La création du tribunal international pour juger les assassins de l’ancien Premier ministre Rafiq Hariri s’inscrit dans la même logique : bénéficiant de pouvoirs extraordinaires, permettant des arrestations arbitraires et sans preuve, ce tribunal, sous contrôle direct du Conseil de sécurité de l’ONU, est une arme dirigée par les pays occidentaux contre le régime syrien, accusé d’office. Et à travers le régime syrien, c’est naturellement le Hezbollah et l’Iran qui sont indirectement visés. Soutenu par ses alliés libanais de la coalition gouvernementale, le bloc impérial France-États-Unis-Israël, a décidé d’en finir avec les deux régimes s’opposant à lui, ainsi qu’avec la résistance libanaise incarnée par le Hezbollah et ses alliés. Il s’agit ainsi d’empêcher l’opposition nationale libanaise d’arriver à la satisfaction de ses revendications : la démission du cabinet Siniora, la formation d’un gouvernement d’unité nationale, et des élections législatives anticipées.
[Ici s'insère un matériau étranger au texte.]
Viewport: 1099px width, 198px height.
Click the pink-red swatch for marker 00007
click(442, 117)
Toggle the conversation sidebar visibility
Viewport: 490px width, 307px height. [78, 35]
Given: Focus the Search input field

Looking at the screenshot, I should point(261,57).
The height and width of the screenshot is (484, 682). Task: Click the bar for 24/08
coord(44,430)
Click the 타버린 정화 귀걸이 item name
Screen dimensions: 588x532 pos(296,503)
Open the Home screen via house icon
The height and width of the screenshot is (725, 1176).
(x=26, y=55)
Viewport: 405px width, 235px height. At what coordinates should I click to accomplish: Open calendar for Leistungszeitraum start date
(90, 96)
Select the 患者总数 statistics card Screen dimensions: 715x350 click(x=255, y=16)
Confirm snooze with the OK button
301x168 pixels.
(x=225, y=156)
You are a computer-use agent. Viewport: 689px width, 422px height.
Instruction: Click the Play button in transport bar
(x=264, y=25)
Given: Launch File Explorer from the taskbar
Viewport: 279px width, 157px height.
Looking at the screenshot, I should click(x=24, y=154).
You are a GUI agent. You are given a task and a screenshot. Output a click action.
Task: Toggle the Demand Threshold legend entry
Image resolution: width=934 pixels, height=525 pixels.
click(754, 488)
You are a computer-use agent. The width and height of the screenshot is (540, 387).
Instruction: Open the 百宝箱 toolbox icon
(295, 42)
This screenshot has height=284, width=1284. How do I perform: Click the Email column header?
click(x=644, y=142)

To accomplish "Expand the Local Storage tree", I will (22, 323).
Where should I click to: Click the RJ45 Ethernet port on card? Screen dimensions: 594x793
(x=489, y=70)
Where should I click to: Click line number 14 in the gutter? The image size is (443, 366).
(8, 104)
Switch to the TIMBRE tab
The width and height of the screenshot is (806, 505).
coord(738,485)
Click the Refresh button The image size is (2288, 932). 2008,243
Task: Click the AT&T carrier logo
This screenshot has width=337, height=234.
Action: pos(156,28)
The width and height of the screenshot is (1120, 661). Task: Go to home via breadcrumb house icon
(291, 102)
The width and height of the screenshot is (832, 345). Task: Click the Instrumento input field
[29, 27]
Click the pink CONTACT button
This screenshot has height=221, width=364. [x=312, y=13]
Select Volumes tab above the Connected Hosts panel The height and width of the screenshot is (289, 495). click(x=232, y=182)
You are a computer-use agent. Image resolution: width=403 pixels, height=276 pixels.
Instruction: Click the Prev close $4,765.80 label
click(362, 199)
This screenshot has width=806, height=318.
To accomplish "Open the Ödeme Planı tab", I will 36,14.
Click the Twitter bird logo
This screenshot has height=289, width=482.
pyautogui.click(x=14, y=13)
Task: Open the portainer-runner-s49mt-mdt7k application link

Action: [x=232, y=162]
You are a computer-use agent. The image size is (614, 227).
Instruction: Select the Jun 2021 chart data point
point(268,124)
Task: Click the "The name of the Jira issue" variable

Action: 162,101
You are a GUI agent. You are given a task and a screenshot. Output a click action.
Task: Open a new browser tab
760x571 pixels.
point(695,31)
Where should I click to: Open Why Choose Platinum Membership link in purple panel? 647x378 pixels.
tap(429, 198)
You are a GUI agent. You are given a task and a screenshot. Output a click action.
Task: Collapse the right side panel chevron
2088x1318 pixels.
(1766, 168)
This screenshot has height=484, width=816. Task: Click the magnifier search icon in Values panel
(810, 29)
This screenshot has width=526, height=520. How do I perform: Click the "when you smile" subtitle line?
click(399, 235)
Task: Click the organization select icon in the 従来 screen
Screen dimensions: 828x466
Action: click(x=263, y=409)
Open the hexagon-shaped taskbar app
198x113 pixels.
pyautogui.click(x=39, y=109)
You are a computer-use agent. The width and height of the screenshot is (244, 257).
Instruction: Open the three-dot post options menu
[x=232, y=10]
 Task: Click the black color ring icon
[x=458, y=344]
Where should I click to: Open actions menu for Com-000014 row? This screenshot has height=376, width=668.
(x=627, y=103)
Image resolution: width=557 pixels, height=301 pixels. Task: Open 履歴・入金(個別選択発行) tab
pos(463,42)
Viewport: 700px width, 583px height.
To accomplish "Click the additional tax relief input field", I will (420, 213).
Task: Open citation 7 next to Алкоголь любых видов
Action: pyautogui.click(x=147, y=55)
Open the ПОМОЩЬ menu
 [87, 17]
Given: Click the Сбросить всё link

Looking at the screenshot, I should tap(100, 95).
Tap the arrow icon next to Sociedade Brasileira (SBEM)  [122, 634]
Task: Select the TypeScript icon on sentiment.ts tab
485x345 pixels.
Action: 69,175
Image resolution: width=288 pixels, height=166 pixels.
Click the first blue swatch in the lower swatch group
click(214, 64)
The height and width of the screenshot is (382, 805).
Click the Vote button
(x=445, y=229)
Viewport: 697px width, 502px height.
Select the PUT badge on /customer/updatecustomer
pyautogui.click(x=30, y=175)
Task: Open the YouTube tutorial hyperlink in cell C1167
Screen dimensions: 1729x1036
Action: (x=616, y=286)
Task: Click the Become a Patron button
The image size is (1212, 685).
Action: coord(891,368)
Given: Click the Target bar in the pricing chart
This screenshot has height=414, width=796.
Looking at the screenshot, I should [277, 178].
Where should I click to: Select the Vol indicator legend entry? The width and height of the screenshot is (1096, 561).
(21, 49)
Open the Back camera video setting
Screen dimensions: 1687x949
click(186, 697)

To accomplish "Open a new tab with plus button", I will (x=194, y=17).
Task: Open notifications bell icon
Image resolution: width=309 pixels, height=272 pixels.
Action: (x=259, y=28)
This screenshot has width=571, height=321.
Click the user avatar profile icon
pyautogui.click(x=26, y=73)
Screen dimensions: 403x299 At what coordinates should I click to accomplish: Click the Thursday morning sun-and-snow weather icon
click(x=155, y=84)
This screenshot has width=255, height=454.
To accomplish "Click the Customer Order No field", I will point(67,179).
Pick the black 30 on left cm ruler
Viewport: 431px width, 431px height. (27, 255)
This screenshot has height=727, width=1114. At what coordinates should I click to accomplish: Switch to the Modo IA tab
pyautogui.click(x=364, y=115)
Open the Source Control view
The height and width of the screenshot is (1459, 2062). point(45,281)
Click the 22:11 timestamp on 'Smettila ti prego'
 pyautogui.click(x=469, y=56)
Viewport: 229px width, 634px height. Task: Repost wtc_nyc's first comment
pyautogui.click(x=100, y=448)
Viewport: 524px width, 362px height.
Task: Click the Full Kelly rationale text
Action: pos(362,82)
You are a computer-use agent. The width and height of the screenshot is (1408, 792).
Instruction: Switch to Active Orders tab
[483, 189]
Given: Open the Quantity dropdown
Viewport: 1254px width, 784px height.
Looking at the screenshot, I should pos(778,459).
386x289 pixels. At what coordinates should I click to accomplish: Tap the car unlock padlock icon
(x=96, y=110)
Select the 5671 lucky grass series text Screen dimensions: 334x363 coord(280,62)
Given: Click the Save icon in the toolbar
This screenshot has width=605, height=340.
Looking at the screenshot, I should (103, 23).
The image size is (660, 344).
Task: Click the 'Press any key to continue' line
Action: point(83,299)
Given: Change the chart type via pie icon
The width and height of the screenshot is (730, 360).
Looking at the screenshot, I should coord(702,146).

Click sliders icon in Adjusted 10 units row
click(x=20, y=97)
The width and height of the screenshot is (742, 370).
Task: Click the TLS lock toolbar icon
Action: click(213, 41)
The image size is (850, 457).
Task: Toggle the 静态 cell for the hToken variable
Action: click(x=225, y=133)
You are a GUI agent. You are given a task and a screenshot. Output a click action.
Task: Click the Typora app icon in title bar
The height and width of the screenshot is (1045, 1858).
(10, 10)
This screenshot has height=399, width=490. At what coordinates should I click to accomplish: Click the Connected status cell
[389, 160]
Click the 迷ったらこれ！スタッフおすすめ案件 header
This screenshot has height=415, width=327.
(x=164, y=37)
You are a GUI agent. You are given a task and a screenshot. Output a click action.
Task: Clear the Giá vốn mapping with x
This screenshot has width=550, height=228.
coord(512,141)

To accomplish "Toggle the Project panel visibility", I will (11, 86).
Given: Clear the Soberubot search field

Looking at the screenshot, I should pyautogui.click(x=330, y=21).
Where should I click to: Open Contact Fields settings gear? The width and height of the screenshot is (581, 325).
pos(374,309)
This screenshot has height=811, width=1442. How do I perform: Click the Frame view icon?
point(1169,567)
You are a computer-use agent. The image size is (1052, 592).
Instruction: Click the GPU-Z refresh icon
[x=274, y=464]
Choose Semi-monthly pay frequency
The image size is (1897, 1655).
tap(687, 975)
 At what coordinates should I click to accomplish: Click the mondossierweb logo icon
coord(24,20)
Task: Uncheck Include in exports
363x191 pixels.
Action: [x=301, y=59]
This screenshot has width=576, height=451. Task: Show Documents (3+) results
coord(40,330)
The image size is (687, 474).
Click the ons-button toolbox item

D’autant que se profilent la présidentielle de novembre 2007, auxquelles le général Aoun, soutenu par le Hezbollah et ses alliés constitués de forces politiques nationalistes arabes, nassériennes, islamiques et de gauche, est candidat. L’émergence d’une direction nationaliste libanaise dans la région, non hostile à l’Iran et à la Syrie, opposée aux intérêts néocoloniaux de la France et des États-Unis, serait en effet une catastrophe pour ces derniers.